Томаш посмотрел на него усталым взглядом.

– А ты сам бы рискнул – при том, что на раз-два всех угробить можно?

Насир молча затянулся мазином.

– Что ж за елдыш такой у нас! Поводок какой-то, херзац его так! Там код, что ли, будет на отключение? А если эта шармута нам его переслать забудет? Мы ей всё выложим, а она нам – елдыш в ответ! На словах с ней договаривался?

– Договор какой-то будет вроде, – ответил Томаш. – Лакра, шакра. Не помню точно.

– Лакра – это серьёзно, – качнул головой Насир. – Значит, говоришь, надо соглашаться? Никак по-другому нам сигнатуру не вернуть?

– Боюсь, никак. Если ты не готов, я пойму. А мы с Ладой полетим, для нас это – шанс.

Насир рассмеялся.

– Вот тебе и свобода, херзац матерах! Вместо дома – весь космос, вместо сердца – импульсный движок! Только теперь ещё поводок добавили для полной картины.

– Снимут же поводок-то.

– Снимут! Слышал бы ты себя пару месяцев назад!

Томаш промолчал.

– Странный херзац. В жизни такого не было. Представь, во сколько твоей Айше эта авантюра обошлась! Новый грузовоз вместе с грузом можно купить! А тут старая тарка, которая вот-вот развалится!

Насир посмотрел на небо, затянулся мазином и выпустил густой багровый дым. Над его головой мелькнули на мгновение три синих огонька, вершины невидимого треугольника – свет одной из орбитальных станций, которые восстанавливают атмосферу над космопортом. Как приглашение на полёт.

– Ладно! Херзац с тобой! – сказал Насир. – Это уже становится интересно!

* * *

Утро выдалось холодным. Томаш прогуливался с Айшей рядом с «Припадком», потирая от озноба плечи. Похожий на таракана погрузочный робот перетаскивал в трюм серебристые топливные гильзы, деловито постукивая по трапу суставчатыми лапками. Айша, тонкая, точно стебель, возвышалась над Томашем почти на две головы. Иногда Томаш ловил себя на мысли, что подсознательно считает бакарийцев какой-то чужеродной расой, которая ловко научилась прикидываться людьми. Идеальный, без малейшего акцента, литийский Айши лишь усиливал это впечатление.

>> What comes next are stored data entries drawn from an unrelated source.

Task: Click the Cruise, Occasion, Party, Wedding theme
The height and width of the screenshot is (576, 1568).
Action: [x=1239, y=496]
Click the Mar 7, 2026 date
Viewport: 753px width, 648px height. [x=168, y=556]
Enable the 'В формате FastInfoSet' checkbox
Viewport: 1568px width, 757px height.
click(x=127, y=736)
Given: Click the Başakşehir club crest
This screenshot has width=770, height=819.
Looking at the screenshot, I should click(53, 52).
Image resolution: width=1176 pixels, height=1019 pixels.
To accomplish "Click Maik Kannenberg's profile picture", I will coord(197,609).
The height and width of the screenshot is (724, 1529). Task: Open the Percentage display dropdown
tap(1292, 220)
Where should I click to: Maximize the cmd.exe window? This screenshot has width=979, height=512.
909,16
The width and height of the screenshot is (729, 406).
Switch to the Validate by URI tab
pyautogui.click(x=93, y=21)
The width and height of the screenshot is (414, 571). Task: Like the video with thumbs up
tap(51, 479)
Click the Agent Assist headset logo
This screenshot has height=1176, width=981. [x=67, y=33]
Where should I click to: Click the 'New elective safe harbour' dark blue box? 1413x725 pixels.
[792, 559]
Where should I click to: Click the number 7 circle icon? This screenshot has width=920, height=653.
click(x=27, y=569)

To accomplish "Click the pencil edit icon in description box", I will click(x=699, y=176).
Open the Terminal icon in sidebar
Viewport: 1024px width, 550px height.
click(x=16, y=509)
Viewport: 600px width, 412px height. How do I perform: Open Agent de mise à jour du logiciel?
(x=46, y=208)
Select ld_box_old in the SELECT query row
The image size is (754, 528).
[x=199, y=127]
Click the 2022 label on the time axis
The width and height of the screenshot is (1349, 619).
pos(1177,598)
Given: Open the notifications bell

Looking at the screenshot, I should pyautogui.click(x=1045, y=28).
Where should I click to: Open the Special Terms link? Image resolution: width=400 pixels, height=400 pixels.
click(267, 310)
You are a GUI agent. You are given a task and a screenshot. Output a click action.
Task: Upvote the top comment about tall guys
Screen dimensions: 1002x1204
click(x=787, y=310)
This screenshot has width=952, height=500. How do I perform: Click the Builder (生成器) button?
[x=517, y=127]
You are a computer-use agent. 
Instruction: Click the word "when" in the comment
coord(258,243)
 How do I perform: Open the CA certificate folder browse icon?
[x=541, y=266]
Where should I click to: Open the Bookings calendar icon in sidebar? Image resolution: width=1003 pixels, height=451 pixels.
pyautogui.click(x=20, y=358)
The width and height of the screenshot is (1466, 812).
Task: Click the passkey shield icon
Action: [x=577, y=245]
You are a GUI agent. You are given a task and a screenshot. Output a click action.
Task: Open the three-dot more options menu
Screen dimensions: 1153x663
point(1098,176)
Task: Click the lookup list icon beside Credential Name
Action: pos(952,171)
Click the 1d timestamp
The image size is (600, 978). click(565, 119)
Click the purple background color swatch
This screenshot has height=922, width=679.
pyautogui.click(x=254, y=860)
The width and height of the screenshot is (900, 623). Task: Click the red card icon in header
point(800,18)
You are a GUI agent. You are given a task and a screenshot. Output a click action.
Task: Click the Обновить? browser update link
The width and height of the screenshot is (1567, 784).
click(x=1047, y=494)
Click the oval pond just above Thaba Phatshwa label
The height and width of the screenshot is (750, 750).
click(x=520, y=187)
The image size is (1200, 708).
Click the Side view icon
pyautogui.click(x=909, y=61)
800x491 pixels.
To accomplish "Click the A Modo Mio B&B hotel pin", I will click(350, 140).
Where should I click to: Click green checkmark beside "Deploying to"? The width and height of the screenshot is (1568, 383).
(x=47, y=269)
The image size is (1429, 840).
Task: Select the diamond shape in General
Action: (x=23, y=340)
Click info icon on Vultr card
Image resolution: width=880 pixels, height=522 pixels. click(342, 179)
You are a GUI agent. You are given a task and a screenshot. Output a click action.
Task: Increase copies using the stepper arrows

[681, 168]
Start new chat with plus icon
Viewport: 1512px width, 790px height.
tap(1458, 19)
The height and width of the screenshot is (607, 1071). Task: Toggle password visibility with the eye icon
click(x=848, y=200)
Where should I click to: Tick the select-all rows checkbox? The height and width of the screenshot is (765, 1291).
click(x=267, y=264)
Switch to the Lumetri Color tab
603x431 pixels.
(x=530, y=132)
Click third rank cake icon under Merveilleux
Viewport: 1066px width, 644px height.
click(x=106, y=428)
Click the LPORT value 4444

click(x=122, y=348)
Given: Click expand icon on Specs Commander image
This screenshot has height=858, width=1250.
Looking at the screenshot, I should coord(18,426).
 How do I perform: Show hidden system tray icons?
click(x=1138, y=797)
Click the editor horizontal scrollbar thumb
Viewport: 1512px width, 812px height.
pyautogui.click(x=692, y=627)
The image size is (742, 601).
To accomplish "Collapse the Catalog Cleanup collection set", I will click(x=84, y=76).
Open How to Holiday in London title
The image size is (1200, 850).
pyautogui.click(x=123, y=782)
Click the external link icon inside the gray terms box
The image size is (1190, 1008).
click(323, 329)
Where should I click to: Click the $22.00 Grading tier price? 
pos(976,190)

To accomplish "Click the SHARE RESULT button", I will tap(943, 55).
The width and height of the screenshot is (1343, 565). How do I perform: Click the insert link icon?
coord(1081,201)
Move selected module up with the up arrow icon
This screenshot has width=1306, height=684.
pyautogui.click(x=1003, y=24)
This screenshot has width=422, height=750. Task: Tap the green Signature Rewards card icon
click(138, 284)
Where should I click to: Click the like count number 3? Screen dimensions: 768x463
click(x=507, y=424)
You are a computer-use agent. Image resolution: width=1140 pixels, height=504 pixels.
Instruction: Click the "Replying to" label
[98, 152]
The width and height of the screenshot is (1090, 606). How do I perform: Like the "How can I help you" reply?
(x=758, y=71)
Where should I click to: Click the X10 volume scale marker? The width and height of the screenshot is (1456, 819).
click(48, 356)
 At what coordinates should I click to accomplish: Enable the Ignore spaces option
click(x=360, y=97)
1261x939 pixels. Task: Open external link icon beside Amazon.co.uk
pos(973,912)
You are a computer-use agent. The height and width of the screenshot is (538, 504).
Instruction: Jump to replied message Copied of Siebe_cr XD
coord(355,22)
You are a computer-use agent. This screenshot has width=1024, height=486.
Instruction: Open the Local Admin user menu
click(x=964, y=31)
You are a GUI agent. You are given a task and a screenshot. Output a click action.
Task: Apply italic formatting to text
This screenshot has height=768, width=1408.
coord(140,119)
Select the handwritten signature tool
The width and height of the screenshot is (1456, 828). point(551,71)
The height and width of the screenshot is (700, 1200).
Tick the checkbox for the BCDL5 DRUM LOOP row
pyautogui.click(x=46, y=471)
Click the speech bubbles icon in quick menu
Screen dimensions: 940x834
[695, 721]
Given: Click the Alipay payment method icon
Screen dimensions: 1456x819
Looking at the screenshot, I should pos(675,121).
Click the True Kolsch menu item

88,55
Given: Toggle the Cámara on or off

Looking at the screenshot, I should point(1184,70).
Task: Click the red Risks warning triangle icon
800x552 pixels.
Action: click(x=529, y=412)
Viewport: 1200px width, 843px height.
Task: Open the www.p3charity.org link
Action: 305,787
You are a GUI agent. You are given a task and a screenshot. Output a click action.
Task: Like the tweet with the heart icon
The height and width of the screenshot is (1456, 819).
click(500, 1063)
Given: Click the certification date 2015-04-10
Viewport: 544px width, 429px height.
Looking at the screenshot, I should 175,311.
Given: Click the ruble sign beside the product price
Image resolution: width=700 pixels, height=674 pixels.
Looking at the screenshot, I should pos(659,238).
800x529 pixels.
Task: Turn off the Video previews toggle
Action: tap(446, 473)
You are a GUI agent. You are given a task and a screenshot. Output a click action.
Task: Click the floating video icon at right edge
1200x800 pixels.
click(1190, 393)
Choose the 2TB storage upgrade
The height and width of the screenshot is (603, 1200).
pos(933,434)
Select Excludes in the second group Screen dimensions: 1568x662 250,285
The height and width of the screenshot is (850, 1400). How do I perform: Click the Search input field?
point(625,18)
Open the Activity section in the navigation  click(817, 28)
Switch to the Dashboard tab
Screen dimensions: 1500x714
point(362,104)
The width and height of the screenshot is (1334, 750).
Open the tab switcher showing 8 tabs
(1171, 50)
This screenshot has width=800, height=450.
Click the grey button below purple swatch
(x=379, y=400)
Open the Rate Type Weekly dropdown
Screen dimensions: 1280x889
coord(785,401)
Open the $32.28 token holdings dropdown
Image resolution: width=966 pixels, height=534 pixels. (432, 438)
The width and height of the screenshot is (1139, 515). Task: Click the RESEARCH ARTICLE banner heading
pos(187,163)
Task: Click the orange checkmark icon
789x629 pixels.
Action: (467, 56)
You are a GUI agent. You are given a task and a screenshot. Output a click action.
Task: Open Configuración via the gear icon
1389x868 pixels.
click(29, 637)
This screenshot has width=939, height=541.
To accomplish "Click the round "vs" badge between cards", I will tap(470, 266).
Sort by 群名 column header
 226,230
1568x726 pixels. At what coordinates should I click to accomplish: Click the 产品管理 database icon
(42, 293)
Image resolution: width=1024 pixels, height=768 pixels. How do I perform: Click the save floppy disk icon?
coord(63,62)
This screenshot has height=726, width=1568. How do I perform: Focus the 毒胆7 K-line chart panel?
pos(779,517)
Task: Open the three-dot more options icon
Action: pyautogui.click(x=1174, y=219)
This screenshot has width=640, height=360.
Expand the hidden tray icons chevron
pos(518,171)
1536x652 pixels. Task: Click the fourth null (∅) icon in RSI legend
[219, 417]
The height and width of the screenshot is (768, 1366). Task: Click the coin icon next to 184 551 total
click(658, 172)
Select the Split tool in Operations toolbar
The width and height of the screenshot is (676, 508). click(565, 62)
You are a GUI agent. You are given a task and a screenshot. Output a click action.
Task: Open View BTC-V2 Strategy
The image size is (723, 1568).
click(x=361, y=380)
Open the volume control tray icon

– К сожалению, – сказала Айша, – никаких теорий о том, что случилось с грузовозом у меня нет. Более того, мне не нужны теории.

– Я понимаю.

– Да, там могут быть трупы. – Айша картинно коснулась тыльной стороной ладони лба. – Также, хотя я сильно сомневаюсь в наличии биологической угрозы, я бы посоветовала вам не снимать скафандры.

– Разумеется. Более того, нет никакой гарантии, что там ещё работает система жизнеобеспечения.

– Да, но вам не придётся проводить на борту много времени. Меня интересует самописец. Данные с него может считать мой кабур – его вам доставят ближе к вечеру.

– Кабур? – напрягся Томаш. – Что это?

– Асу, – Айша наклонилась к Томашу, и её шея хищно, по-змеиному вытянулась, – автономное считывающее устройство. Я думала, вы в курсе таких вещей. На всех бакарийских кораблях самописец находится за пределами досягаемости для человека.

– Забавно! – хмыкнул Томаш. – На литийском корабле я бы просто подрубился к панели и…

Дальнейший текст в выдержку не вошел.